INPUT MATERIAL:
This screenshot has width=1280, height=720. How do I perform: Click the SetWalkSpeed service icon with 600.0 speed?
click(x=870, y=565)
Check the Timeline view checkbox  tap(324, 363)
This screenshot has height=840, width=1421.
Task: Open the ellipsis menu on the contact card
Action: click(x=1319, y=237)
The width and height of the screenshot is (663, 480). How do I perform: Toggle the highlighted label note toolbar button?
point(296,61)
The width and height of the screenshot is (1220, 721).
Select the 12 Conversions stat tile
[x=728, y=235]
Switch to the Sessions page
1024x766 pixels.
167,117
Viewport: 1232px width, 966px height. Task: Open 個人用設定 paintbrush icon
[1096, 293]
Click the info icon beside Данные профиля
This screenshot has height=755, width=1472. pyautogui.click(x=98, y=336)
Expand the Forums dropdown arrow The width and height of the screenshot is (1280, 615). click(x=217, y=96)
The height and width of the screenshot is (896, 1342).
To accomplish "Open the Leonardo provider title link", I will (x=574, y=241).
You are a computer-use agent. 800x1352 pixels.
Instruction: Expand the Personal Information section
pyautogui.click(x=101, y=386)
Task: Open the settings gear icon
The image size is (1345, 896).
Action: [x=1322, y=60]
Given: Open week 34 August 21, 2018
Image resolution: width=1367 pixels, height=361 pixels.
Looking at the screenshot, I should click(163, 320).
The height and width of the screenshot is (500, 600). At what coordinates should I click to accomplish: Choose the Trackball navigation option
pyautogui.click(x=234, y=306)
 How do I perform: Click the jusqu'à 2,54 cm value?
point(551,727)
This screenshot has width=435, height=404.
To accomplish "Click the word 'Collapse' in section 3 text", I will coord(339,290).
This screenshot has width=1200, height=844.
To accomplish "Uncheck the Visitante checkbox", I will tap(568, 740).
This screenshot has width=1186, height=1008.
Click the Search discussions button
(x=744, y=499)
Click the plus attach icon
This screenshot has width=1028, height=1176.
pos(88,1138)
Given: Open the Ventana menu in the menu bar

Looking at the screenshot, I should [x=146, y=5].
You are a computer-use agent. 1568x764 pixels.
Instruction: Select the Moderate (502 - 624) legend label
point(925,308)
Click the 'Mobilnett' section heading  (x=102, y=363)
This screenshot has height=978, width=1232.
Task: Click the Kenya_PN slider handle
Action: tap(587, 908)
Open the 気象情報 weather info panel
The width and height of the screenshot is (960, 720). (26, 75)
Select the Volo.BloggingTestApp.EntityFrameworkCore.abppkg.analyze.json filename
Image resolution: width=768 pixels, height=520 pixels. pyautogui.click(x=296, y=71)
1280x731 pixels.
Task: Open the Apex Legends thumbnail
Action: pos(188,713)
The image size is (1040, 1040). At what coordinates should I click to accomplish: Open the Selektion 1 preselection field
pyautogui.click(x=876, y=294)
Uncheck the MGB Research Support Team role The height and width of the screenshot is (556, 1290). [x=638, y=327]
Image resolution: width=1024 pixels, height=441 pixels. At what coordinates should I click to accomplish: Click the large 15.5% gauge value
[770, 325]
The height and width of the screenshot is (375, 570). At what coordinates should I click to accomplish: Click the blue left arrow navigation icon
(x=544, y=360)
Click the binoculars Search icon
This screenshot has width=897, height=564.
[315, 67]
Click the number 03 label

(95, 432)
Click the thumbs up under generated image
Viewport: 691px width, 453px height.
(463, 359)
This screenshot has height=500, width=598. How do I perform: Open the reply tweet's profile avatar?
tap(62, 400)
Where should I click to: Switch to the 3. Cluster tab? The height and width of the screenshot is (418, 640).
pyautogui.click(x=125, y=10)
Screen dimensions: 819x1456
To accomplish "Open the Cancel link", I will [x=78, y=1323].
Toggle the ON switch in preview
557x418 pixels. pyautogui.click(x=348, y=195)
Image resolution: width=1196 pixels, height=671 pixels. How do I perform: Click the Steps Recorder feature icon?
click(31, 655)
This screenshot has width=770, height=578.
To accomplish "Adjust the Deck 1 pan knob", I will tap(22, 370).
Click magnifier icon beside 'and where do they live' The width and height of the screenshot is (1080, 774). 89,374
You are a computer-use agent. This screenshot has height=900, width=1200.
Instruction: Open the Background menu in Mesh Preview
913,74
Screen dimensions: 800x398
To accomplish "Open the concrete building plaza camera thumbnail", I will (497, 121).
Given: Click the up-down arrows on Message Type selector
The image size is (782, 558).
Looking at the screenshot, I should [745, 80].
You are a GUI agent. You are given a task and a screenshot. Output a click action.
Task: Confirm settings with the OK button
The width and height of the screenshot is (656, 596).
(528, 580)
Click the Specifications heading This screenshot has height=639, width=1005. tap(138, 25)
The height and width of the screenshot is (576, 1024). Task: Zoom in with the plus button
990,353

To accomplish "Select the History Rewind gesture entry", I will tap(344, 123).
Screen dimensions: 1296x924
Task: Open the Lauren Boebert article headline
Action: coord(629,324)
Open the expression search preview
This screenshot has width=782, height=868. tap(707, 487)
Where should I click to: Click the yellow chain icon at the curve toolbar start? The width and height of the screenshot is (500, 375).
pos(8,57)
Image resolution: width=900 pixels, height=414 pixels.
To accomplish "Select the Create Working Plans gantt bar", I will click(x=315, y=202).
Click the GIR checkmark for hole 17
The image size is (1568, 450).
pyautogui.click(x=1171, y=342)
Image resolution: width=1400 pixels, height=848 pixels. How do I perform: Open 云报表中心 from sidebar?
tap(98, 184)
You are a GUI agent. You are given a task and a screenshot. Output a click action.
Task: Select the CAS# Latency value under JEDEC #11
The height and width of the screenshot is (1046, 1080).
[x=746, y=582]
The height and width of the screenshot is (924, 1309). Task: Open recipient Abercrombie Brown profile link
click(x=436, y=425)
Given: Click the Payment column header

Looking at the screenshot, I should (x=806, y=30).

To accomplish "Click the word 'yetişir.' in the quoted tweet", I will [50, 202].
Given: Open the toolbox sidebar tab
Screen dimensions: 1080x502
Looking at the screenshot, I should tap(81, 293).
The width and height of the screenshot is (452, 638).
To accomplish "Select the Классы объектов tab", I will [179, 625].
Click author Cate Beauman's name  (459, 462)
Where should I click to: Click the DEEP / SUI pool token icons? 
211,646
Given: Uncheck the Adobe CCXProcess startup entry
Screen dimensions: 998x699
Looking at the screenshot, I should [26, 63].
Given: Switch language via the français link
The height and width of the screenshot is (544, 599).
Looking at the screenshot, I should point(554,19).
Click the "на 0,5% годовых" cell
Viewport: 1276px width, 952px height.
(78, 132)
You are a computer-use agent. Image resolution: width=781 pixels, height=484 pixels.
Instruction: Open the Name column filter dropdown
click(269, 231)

TASK DETAILS: Copy every line of the data where "word" is found.

SOLUTION:
To accomplish "Click the word 'Collapse' in section 3 text", I will coord(339,290).
To accomplish "Click the word 'yetişir.' in the quoted tweet", I will [50, 202].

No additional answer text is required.